A spacecraft has an orbit that just grazes Earth's orbit at perihelion and the orbit of Mars at aphelion. What are the orbital eccentricity and semimajor axis of the orbit? How long does it take to go from Earth to Mars? (The orbit given is the so-called minimum-energy orbit for a craft leaving Earth and reaching Mars. Assume circular planetary orbits for simplicity.)

Answer

## Question1:

**step1 Identify the Perihelion and Aphelion Distances**

The problem describes a spacecraft's orbit that is tangent to Earth's orbit at its closest point to the Sun (perihelion) and tangent to Mars' orbit at its farthest point from the Sun (aphelion). For simplicity, we assume Earth's and Mars' orbits are circular. Therefore, the perihelion distance of the spacecraft's orbit is equal to Earth's average orbital radius, and the aphelion distance is equal to Mars' average orbital radius.

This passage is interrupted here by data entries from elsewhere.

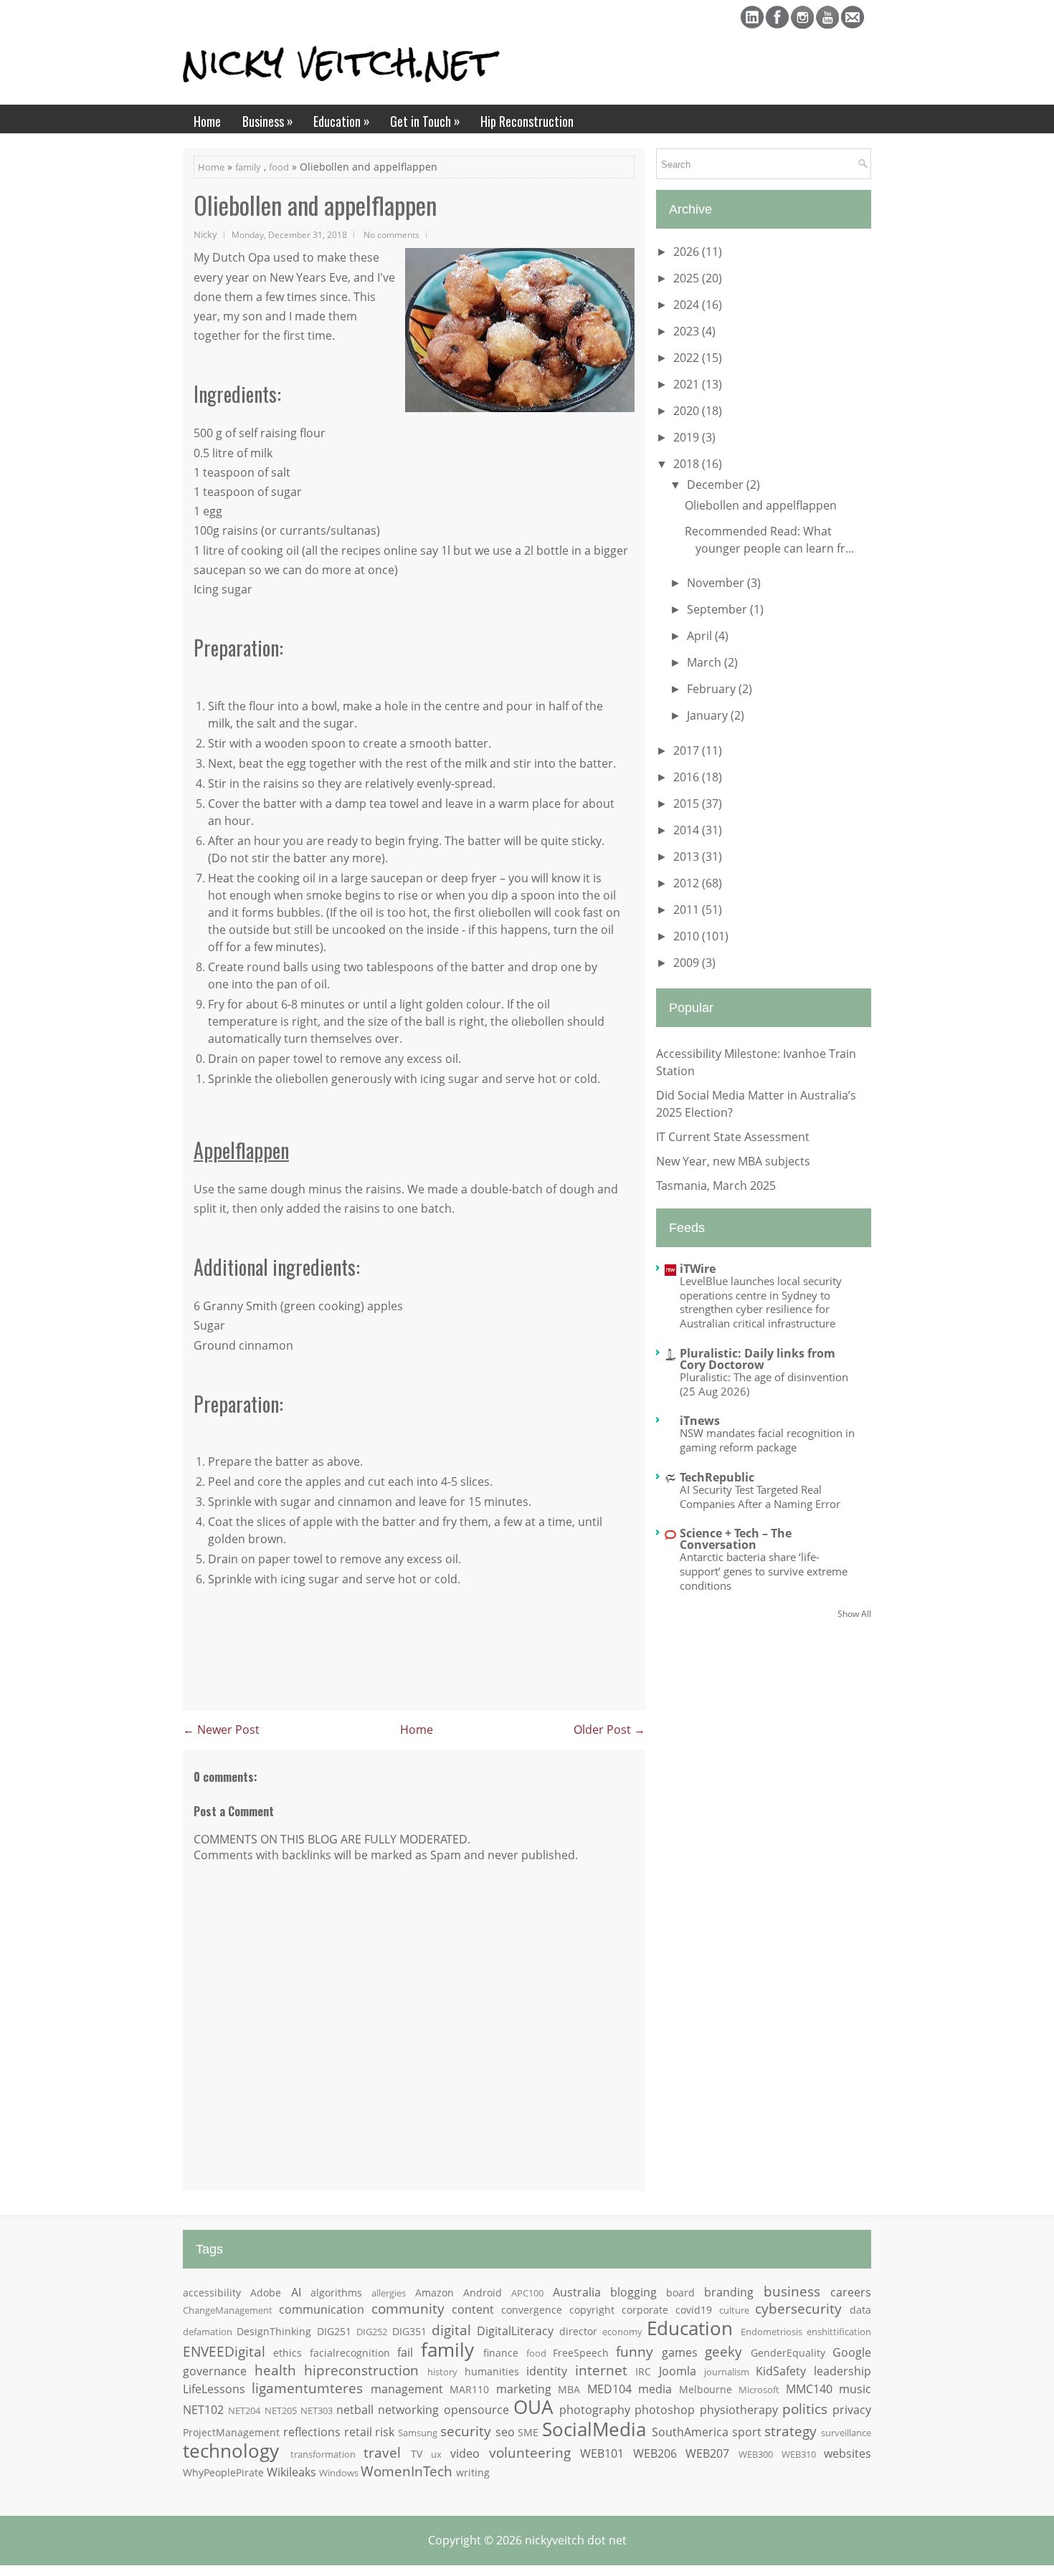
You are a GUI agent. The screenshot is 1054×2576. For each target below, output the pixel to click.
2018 (687, 464)
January (709, 715)
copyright (591, 2310)
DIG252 (371, 2331)
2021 (687, 384)
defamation (207, 2331)
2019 (687, 437)
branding (729, 2292)
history (442, 2371)
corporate (645, 2310)
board (680, 2292)
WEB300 (756, 2454)
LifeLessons (214, 2389)
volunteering (530, 2452)
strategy (790, 2431)
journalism (726, 2371)
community (408, 2308)
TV (416, 2454)
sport (746, 2432)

$$ \text{Perihelion distance} = \text{Earth's orbital radius} = 1 \text{ Astronomical Unit (AU)} $$

$$ \text{Aphelion distance} = \text{Mars' orbital radius} = 1.524 \text{ Astronomical Units (AU)} $$

**step2 Calculate the Semimajor Axis**

The semimajor axis is a measure of the "size" of an elliptical orbit. It is calculated as the average of the perihelion distance (closest to the Sun) and the aphelion distance (farthest from the Sun).

$$ \text{Semimajor axis (a)} = \frac{\text{Perihelion distance} + \text{Aphelion distance}}{2} $$

Substitute the values from Step 1:

$$ a = \frac{1 \text{ AU} + 1.524 \text{ AU}}{2} = \frac{2.524 \text{ AU}}{2} = 1.262 \text{ AU} $$

**step3 Calculate the Orbital Eccentricity**

The orbital eccentricity describes how much an orbit deviates from a perfect circle. An eccentricity of 0 means a perfect circle, and values greater than 0 indicate an elliptical shape. It is calculated using the difference and sum of the aphelion and perihelion distances.

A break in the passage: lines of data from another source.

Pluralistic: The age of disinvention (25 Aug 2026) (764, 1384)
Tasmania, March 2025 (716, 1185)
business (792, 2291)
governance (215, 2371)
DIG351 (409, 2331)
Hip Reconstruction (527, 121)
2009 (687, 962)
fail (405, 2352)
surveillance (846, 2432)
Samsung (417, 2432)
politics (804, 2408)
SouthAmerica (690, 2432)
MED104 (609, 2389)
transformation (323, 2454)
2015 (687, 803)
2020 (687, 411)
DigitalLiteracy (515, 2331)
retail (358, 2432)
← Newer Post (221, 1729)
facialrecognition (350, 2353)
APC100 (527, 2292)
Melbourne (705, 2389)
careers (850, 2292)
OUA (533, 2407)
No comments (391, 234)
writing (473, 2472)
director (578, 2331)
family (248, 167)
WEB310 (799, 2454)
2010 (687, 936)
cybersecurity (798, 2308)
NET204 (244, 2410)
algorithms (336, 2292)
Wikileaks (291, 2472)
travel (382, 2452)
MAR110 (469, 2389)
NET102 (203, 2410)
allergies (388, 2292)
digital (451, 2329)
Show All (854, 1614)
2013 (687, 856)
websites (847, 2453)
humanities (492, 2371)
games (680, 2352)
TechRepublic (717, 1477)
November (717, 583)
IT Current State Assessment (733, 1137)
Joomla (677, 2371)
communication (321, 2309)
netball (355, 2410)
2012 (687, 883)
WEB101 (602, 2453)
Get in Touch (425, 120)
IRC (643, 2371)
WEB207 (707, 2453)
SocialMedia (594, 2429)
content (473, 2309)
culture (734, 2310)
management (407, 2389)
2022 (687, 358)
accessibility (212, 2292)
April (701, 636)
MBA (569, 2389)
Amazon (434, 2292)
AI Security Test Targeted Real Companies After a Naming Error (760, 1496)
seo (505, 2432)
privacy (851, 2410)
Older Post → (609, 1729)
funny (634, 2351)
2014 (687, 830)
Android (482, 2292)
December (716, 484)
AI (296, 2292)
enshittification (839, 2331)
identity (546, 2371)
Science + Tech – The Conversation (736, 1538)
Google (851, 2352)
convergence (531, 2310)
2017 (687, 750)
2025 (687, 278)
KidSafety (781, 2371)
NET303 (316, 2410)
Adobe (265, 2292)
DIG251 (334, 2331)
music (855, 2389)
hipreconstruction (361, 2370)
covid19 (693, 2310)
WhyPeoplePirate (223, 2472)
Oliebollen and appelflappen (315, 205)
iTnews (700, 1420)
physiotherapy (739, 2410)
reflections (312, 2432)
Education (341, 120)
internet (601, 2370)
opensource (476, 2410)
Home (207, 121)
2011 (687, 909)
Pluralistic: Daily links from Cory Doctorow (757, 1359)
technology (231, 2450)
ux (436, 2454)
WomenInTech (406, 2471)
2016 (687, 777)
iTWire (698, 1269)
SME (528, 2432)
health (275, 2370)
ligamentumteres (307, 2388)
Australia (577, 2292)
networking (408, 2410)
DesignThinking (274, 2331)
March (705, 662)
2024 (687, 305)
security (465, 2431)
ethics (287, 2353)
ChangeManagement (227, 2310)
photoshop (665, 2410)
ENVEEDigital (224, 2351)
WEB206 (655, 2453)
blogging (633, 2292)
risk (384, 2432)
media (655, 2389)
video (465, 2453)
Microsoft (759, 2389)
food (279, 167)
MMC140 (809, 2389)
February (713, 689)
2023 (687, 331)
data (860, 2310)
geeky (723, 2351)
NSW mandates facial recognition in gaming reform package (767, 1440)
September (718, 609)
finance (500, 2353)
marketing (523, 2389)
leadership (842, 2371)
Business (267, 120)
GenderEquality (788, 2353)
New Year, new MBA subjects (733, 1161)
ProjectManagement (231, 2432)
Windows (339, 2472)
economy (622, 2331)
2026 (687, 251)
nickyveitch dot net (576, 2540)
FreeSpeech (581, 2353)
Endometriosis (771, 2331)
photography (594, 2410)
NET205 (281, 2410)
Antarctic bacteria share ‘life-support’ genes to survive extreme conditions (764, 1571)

$$ \text{Eccentricity (e)} = \frac{\text{Aphelion distance} - \text{Perihelion distance}}{\text{Aphelion distance} + \text{Perihelion distance}} $$

Substitute the values from Step 1:

$$ e = \frac{1.524 \text{ AU} - 1 \text{ AU}}{1.524 \text{ AU} + 1 \text{ AU}} = \frac{0.524 \text{ AU}}{2.524 \text{ AU}} $$

$$ e \approx 0.2076 $$

Rounding to four decimal places, the orbital eccentricity is approximately 0.2076.

## Question2:

**step1 Calculate the Total Orbital Period of the Spacecraft**

To determine how long it takes for the spacecraft to complete one full orbit around the Sun, we use Kepler's Third Law of planetary motion. For objects orbiting the Sun, this law states that if the semimajor axis is measured in Astronomical Units (AU), then the square of the orbital period in Earth years is equal to the cube of the semimajor axis.

$$ (\text{Orbital Period in years})^2 = (\text{Semimajor axis in AU})^3 $$

Using the semimajor axis (a = 1.262 AU) calculated in Question 1, Step 2:

$$ \text{Period}^2 = (1.262)^3 $$

$$ \text{Period}^2 \approx 2.009087528 $$

To find the period, we take the square root of this value:

$$ \text{Period} = \sqrt{2.009087528} \approx 1.4174 \text{ years} $$

**step2 Calculate the Travel Time from Earth to Mars**

The journey from Earth to Mars using this specific "minimum-energy orbit" (Hohmann transfer orbit) covers only half of the spacecraft's total elliptical path. Therefore, the travel time is half of the total orbital period calculated in the previous step.

$$ \text{Travel Time} = \frac{\text{Total Orbital Period}}{2} $$

Substitute the total orbital period:

$$ \text{Travel Time} = \frac{1.4174 \text{ years}}{2} \approx 0.7087 \text{ years} $$

To convert this time into days, we multiply by the approximate number of days in an Earth year (365.25 days for astronomical calculations):

$$ \text{Travel Time in days} = 0.7087 \times 365.25 \text{ days} $$

$$ \text{Travel Time in days} \approx 258.82 \text{ days} $$

Rounding to the nearest whole day, the travel time from Earth to Mars is approximately 259 days.